Part of this process are Environmental Impact Assessments (EIAs) in terms of the National Environmental Management Act 107 of 1998, which are essential legal measures that must be obtained before development — construction — can start. 

The purpose of EIAs is to ensure that potential environmental consequences and implications of proposed projects and developments are systematically evaluated.

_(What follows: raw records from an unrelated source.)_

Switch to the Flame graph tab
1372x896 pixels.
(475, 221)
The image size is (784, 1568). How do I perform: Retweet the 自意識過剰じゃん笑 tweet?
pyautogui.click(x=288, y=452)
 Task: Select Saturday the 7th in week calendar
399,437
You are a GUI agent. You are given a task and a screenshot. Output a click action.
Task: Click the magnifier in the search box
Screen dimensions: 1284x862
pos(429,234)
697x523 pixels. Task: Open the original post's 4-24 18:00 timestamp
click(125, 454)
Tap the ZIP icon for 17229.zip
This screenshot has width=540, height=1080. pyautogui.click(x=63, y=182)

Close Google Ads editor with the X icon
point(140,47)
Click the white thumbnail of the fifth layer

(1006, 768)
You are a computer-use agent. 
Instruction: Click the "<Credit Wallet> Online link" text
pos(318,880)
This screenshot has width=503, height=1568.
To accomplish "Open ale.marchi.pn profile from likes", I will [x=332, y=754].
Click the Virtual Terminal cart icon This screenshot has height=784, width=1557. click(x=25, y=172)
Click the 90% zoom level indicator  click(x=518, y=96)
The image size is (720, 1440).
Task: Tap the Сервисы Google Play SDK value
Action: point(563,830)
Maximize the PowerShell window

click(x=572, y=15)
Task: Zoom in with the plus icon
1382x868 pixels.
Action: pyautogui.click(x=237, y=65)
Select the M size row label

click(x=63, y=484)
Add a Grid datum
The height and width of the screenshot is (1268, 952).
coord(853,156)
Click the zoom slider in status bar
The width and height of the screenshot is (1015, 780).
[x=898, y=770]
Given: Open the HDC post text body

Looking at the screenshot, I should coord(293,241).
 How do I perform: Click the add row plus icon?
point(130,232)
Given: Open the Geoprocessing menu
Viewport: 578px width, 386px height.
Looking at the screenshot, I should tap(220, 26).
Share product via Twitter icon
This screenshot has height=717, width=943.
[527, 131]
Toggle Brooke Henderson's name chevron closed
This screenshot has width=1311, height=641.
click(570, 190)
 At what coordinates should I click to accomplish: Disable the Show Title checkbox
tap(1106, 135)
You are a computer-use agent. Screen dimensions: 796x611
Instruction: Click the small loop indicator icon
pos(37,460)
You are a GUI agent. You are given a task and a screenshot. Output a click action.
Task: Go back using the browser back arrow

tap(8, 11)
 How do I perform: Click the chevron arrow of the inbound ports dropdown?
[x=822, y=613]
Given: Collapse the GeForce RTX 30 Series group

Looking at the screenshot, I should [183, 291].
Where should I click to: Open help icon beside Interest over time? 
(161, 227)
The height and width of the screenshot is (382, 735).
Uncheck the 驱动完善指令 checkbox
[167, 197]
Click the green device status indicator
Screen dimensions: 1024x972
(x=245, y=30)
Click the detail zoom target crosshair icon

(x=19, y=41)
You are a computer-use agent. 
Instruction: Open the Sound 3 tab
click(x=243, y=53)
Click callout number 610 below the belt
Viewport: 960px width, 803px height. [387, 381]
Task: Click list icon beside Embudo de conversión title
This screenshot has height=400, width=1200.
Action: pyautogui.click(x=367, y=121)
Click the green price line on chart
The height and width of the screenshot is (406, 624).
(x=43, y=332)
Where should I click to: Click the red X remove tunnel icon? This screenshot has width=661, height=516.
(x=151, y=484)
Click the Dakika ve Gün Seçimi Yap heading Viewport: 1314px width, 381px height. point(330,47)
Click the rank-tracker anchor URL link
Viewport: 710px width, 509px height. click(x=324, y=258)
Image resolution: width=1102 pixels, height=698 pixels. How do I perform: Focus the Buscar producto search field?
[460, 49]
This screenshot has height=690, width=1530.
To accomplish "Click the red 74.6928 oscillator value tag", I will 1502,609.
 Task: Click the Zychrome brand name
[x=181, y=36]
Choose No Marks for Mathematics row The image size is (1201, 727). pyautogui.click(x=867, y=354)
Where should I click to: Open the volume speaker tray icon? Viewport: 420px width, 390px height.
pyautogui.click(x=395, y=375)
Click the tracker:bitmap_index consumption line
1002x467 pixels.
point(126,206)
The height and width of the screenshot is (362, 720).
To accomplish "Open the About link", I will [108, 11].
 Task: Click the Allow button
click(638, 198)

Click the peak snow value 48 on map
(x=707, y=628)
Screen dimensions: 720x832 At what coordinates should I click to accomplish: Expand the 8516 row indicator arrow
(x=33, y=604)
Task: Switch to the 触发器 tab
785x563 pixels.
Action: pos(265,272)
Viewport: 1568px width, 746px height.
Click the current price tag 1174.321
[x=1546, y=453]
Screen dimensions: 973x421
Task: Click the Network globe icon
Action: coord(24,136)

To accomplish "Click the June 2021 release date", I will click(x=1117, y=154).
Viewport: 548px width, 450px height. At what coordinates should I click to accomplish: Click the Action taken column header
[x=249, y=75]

The primary aim is to identify, predict and assess environmental effects, both positive and negative, that could result from the implementation of projects or developments. 

Through this process, parties (developers, communities, state agencies and environmental stakeholders) and decision-makers can ultimately make informed choices, considering environmental factors and adopting measures to mitigate adverse effects.

EIAs are viewed as measures that balance development goals and environmental protection, which contributes to sustainable development by promoting environmentally responsible decision-making. 

When encountering narratives detailing the pollution of water resources, loss of biodiversity and erosion of arable land, individuals frequently derive reassurance and comfort from the knowledge that legal and bureaucratic safeguards are in place to mitigate environmental destruction. 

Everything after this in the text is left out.